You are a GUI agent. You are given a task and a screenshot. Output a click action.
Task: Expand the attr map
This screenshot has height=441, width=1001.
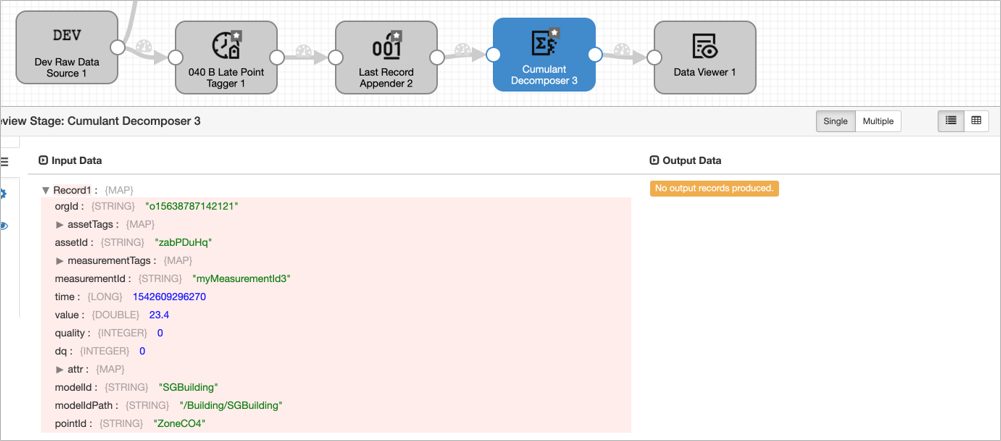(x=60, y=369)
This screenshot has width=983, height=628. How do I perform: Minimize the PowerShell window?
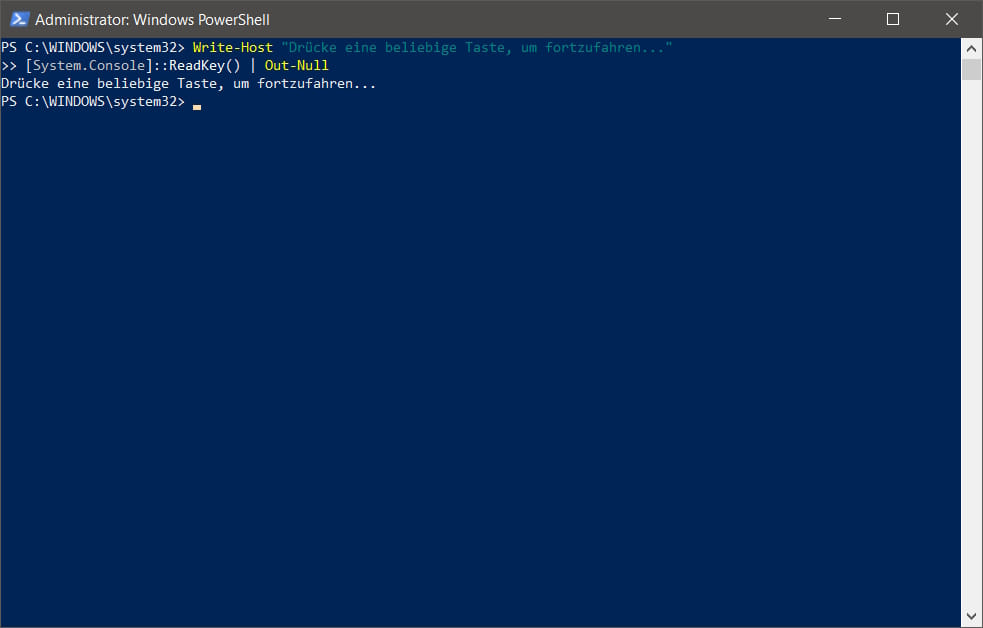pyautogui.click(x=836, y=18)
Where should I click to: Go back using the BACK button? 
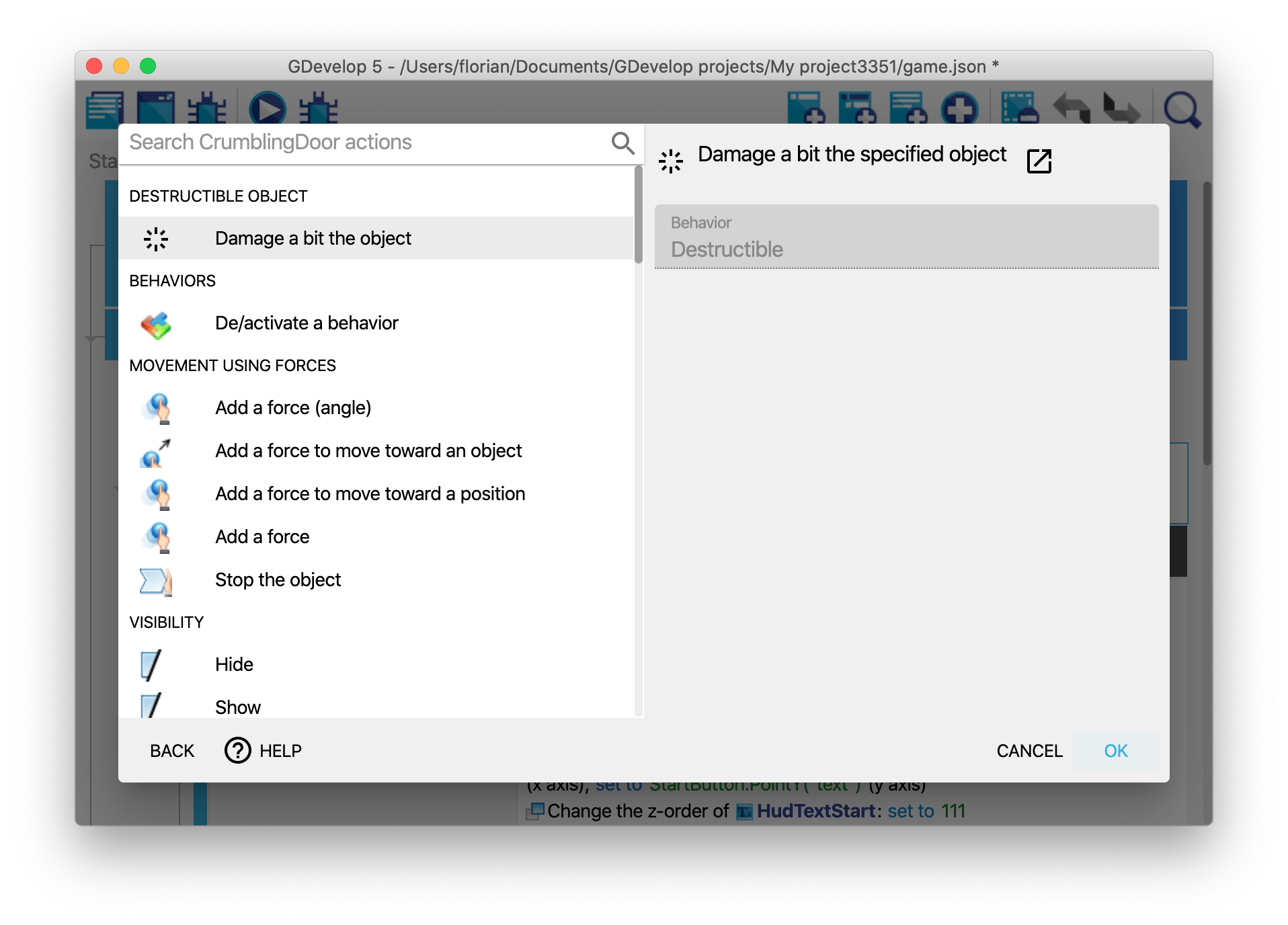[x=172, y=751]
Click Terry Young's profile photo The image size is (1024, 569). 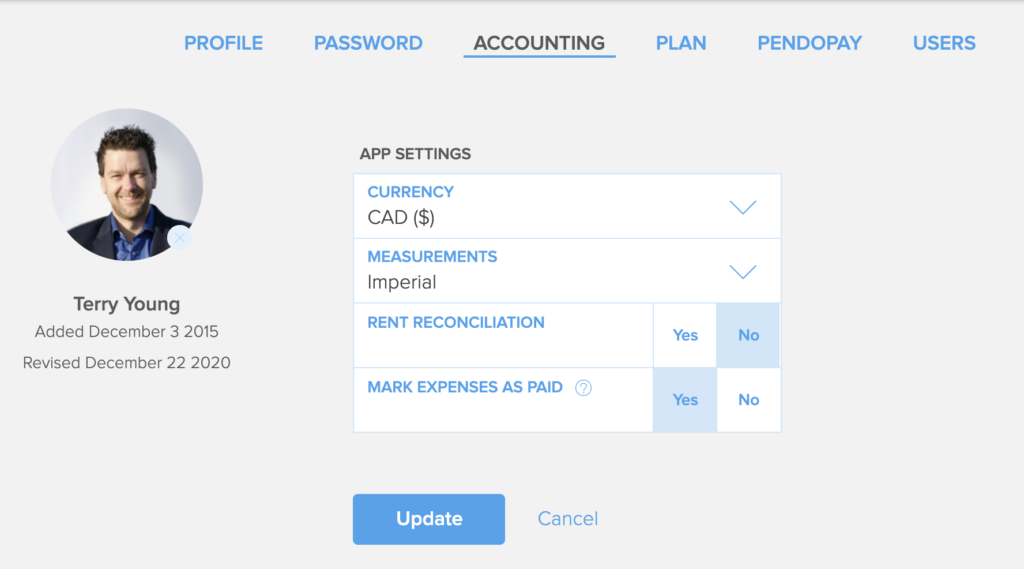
--
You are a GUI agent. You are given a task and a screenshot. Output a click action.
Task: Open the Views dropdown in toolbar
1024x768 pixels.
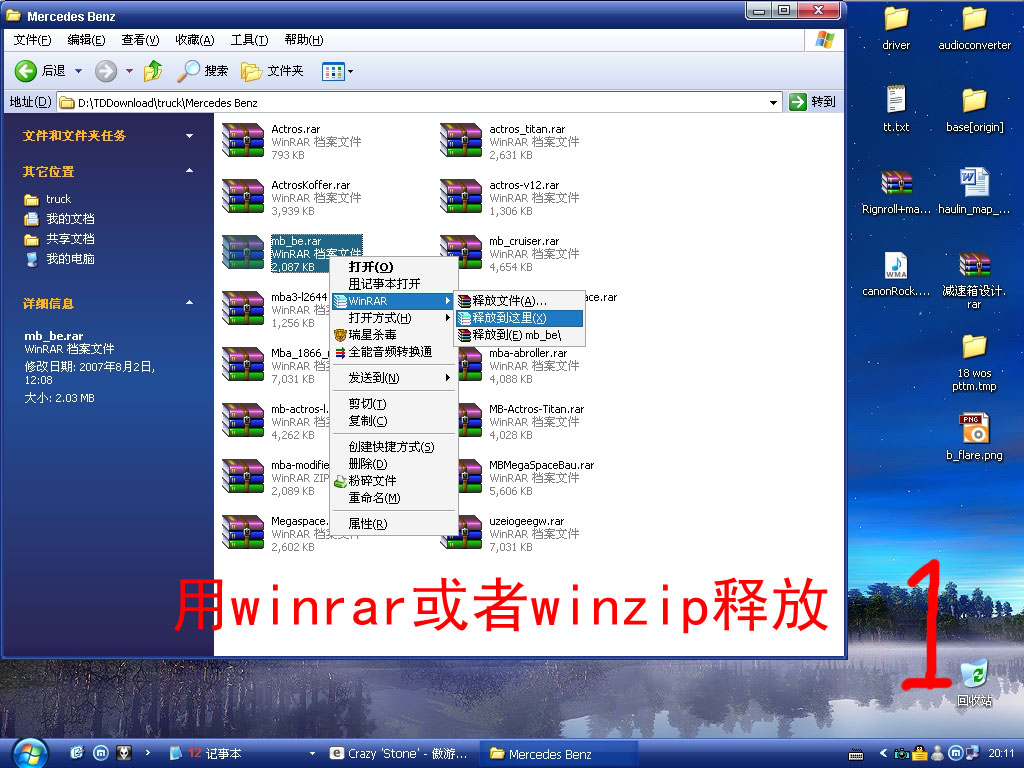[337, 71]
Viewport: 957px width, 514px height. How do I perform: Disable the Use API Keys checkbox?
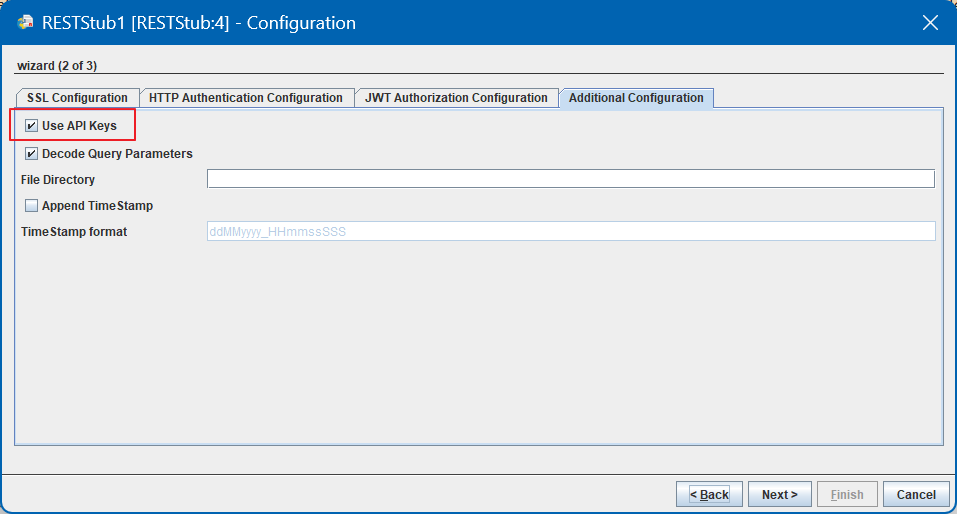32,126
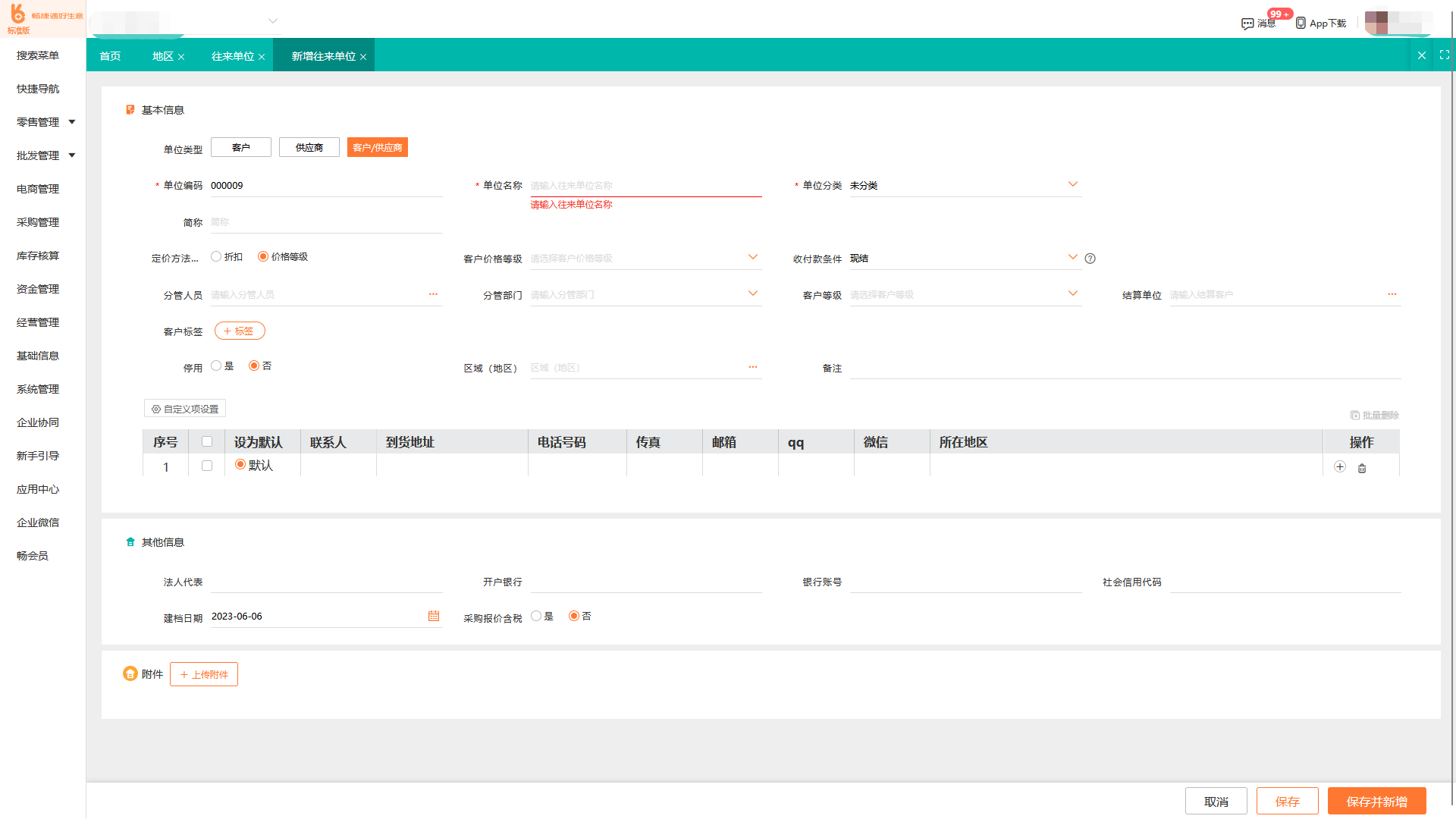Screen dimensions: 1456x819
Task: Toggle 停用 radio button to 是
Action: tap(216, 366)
...
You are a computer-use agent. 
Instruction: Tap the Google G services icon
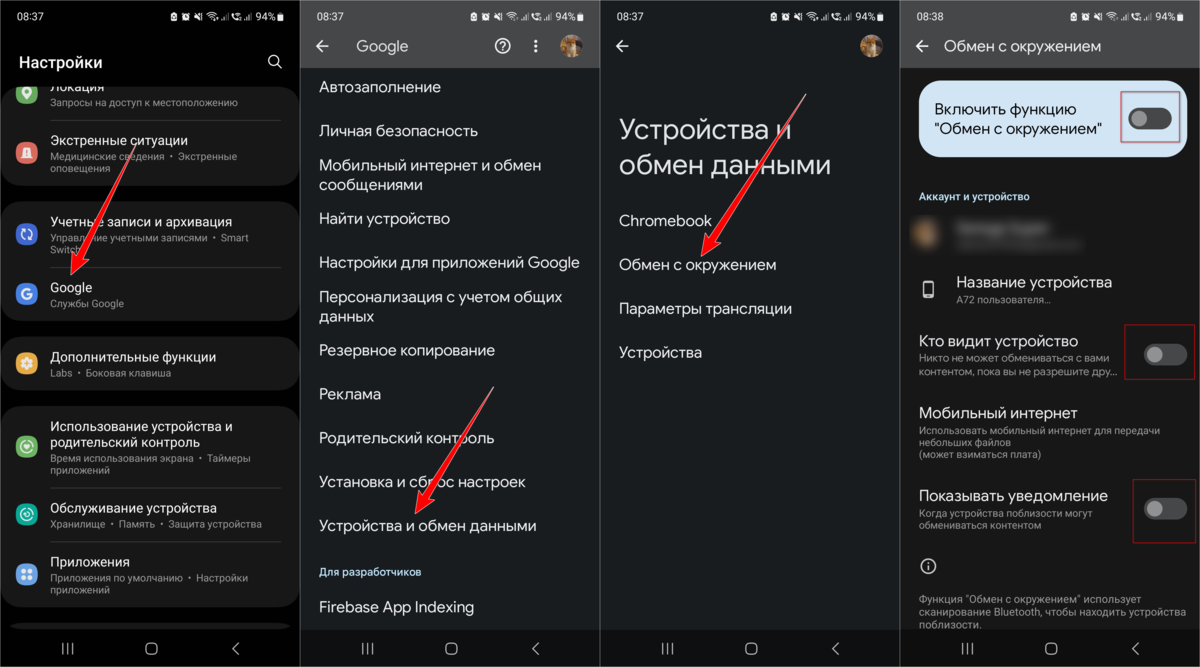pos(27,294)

### WHAT THE TASK ASKS
Print exactly the lines above that run from the one with "This screenshot has height=441, width=1001." down to the one with "Click Terry Young's", and omit the pictures.

### TASK ANSWER
This screenshot has height=441, width=1001.
(x=60, y=369)
This screenshot has width=983, height=628. How do I perform: Minimize the PowerShell window?
pyautogui.click(x=836, y=18)
Where should I click to: Go back using the BACK button? 
[x=172, y=751]
Click Terry Young's profile photo The image size is (1024, 569). 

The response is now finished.